# Rescued a Guinea Pig today and I don't know anything about them



## Katie Chumlee and Shorty (Oct 22, 2010)

but I knew enough to know that what she was living in was unacceptable. Her cage had not been cleaned in at least a month they said. Her hair/fur was matted and full of her own feces and urine. We cleaned the cage there and I loaded up all her belongings and took her home. And the most embarrassing part is that it was my brothers!  He knows better! Her name is Pig and please vomit as much info as you can to me about them and I will try to keep up. Thank you so much in advance.

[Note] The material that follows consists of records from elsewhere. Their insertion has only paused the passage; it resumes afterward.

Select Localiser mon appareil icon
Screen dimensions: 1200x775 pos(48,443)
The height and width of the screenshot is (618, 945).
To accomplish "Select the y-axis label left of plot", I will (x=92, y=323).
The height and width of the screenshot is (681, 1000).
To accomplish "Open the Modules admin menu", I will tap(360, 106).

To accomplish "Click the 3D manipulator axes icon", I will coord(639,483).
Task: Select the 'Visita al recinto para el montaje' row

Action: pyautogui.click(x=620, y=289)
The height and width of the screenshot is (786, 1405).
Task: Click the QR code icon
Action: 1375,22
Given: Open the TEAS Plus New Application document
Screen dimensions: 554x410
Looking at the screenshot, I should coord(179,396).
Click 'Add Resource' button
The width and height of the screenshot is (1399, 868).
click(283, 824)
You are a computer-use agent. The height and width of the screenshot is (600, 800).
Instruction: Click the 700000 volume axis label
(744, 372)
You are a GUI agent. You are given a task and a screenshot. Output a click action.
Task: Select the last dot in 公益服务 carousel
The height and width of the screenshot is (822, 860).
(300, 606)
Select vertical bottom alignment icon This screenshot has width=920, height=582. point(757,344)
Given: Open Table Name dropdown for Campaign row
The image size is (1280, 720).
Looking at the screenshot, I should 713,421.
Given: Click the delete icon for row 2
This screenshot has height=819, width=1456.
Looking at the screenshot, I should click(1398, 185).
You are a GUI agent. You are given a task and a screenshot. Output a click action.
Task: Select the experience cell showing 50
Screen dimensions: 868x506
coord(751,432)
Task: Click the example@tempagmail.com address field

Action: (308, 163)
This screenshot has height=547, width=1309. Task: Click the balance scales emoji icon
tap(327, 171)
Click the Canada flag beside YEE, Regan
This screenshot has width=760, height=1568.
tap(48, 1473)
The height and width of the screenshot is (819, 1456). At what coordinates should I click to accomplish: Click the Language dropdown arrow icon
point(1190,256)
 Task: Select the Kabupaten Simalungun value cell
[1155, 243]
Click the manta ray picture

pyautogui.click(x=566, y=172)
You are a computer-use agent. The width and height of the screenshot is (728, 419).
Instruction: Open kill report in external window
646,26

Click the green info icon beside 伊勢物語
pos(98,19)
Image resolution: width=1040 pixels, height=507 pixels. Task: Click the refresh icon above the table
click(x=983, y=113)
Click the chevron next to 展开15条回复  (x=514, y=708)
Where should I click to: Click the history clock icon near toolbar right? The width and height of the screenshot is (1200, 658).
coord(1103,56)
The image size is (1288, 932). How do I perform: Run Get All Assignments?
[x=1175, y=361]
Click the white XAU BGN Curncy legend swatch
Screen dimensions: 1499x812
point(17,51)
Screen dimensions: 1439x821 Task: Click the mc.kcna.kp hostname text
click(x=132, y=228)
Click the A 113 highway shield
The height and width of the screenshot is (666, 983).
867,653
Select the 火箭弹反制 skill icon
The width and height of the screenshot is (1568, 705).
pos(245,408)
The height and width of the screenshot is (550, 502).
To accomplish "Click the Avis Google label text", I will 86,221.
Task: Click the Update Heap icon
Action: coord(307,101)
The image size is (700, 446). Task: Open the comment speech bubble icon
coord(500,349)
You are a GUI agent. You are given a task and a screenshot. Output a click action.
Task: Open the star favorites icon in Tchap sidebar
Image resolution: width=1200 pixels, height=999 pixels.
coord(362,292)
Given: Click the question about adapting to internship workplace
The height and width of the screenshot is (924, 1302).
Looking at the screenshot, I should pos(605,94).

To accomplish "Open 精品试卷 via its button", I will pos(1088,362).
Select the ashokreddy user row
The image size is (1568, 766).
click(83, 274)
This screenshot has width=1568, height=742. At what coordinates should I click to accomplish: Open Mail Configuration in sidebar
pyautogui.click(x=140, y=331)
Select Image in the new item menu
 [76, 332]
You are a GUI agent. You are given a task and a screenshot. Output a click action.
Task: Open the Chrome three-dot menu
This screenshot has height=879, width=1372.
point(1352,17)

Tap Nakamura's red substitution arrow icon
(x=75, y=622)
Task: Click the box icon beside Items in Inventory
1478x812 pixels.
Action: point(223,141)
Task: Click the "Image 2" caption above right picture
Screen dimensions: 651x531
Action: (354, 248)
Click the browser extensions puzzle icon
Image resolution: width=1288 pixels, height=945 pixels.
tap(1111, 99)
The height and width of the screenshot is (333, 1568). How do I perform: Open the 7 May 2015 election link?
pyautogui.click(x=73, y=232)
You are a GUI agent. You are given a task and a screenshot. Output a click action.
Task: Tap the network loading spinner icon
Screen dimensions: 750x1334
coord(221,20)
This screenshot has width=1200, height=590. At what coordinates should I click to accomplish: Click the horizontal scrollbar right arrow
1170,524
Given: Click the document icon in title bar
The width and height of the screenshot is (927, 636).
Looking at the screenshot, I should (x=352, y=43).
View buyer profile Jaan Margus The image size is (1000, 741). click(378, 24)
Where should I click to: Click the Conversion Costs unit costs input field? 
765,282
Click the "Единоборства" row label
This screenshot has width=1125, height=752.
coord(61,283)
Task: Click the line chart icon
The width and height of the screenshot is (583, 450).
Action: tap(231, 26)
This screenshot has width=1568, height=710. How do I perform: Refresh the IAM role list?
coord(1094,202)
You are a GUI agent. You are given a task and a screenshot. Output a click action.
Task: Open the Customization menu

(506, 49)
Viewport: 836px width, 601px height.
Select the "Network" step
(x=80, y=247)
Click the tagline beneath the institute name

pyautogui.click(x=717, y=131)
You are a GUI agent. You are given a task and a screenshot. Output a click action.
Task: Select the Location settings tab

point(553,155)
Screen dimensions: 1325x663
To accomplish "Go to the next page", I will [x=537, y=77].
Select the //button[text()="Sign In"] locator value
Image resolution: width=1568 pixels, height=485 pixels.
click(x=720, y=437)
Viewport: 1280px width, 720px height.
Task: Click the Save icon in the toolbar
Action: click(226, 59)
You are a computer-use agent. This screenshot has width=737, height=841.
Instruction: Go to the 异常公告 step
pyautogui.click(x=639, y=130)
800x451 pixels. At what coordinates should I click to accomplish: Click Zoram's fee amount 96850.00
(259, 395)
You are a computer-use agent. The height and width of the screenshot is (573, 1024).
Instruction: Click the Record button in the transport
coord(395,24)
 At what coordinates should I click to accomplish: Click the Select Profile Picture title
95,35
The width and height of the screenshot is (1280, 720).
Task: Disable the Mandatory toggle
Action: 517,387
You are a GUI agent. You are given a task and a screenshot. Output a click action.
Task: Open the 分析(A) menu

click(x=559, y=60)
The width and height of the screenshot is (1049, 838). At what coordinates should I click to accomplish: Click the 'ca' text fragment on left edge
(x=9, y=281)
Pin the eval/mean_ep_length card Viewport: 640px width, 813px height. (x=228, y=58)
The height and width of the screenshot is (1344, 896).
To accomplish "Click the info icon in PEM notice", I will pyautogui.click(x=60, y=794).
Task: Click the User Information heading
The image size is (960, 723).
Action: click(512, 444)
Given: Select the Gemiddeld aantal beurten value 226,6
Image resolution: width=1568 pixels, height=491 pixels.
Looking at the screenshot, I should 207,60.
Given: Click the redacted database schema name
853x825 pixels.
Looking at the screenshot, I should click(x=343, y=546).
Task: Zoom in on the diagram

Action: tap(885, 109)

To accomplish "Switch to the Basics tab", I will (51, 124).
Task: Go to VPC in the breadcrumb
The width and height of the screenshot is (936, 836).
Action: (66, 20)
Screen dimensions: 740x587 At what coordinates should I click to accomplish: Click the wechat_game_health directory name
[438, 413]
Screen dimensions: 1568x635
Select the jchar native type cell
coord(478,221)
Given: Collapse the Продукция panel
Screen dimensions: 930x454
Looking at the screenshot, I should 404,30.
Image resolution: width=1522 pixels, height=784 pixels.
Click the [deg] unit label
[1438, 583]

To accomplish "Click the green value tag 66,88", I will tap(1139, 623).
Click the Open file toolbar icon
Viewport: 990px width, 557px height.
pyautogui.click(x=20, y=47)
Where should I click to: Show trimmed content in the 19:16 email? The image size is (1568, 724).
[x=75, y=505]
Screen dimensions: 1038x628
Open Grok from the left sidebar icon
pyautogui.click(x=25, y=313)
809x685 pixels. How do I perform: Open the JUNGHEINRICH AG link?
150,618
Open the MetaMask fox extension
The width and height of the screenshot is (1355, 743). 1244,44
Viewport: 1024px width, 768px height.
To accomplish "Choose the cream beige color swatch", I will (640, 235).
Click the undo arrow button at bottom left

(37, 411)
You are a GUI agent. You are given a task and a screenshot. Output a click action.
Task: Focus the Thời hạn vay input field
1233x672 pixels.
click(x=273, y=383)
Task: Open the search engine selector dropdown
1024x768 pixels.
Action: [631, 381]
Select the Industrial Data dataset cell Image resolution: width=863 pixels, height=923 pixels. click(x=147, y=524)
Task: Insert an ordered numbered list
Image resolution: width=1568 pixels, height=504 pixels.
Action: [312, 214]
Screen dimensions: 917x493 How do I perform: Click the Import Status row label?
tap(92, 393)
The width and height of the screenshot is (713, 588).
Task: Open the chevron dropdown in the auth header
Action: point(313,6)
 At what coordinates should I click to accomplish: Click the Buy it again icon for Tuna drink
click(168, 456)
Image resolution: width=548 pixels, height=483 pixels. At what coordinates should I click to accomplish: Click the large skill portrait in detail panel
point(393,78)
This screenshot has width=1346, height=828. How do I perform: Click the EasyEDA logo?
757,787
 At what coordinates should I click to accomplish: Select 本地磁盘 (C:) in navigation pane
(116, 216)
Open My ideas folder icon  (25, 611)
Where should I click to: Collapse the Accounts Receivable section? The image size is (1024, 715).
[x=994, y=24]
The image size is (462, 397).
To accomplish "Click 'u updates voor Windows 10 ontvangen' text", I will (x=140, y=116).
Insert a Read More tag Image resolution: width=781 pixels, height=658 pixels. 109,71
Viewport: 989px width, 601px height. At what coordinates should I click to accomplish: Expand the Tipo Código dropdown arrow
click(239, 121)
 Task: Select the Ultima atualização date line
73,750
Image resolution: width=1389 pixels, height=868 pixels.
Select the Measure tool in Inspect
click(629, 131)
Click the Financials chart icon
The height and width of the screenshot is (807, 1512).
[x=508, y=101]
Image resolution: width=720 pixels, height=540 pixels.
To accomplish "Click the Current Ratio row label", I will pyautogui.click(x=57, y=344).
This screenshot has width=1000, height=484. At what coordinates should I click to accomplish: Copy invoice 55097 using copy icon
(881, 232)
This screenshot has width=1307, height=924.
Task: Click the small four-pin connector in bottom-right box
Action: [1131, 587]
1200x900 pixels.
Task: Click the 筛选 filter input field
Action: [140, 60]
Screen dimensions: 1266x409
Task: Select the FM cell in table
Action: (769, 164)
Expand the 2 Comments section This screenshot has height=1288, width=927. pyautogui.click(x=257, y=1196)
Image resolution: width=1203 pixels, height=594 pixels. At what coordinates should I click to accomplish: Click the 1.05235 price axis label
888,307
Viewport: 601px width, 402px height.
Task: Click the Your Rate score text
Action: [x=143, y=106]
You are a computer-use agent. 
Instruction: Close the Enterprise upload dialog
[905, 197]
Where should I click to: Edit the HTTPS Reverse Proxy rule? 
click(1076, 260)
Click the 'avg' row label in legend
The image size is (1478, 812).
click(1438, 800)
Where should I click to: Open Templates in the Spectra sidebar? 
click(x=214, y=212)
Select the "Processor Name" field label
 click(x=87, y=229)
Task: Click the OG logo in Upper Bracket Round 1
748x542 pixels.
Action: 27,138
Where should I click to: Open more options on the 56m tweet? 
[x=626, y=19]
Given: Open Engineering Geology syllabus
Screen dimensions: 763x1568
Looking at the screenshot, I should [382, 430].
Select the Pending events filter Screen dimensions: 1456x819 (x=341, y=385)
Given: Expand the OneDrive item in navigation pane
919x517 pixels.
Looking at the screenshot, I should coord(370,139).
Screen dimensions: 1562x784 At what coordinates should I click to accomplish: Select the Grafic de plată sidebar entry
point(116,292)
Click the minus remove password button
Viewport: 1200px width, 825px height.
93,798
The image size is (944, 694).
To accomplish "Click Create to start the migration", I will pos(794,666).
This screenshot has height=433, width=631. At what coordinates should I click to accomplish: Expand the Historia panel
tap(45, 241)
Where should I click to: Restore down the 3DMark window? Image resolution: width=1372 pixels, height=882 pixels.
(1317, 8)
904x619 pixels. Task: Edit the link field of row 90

btw.... my heart sunk into my stomach when I typed in guinea pig into the forum search and got a bunch of threads in "raw feeding" omg...


----------



## Nani (Apr 14, 2010)

CUTE!!!!! Love cavys! I fed mine timothy hay, a little alfalfa, dark green veggies, all other veggies and fruit. Guineas need a good source of vit c as they can't make their own. Buy treat toys and hang and hide the food to mimic foraging. Kale and other dark leafy greens are an excellent source of vit c. There is something I'm forgetting I'll get back when I remember. Congrats and beware.....guineas KNOW when you've opened the fridge and they WILL expect a hand out!!!! ..........They are pigs after all! :hungry:


----------



## SilverBeat (Jan 16, 2011)

A great website is Guinea Lynx :: A Medical and Care Guide for Your Guinea Pig

The type of guinea pig you have is called a Peruvian. They are beautiful. If you can't get the mats out just trim her fur. She should be eating a very small amount of plain pellets, unlimited timothy hay or other grass hay, and about a cup of veggies per day. For mine I usually feed something like a leaf of lettuce, a few stalks of dandelion greens and some sprigs of cilantro or another herb. Variety is key! They love fruit and carrots but only as treats, too much sugar is bad for them just like it is for us. She'll need a cage about 7sq. feet or more and will probably be happy with a buddy. Just make sure they are the same sex because you don't want them breeding! 
Four of my pigs are currently up for adoption due to allergies and lack of space... if you're interested


----------



## chowder (Sep 7, 2008)

My first pet in college was a Peruvian Guinea Pig!! They are adorable but messy. I used to keep my pigs cage filled with cat litter (the kind made of newspapers or other stuff, NOT clay) with wood shavings on top. It made it a lot easier to clean him but he still needed cleaned often. Wood chips were really expensive then and I couldn't afford as much as he needed for a clean cage. They can't stay in rabbit cages where the debris falls thru because they will injure their feet. They have to stay in guinea pig cages. 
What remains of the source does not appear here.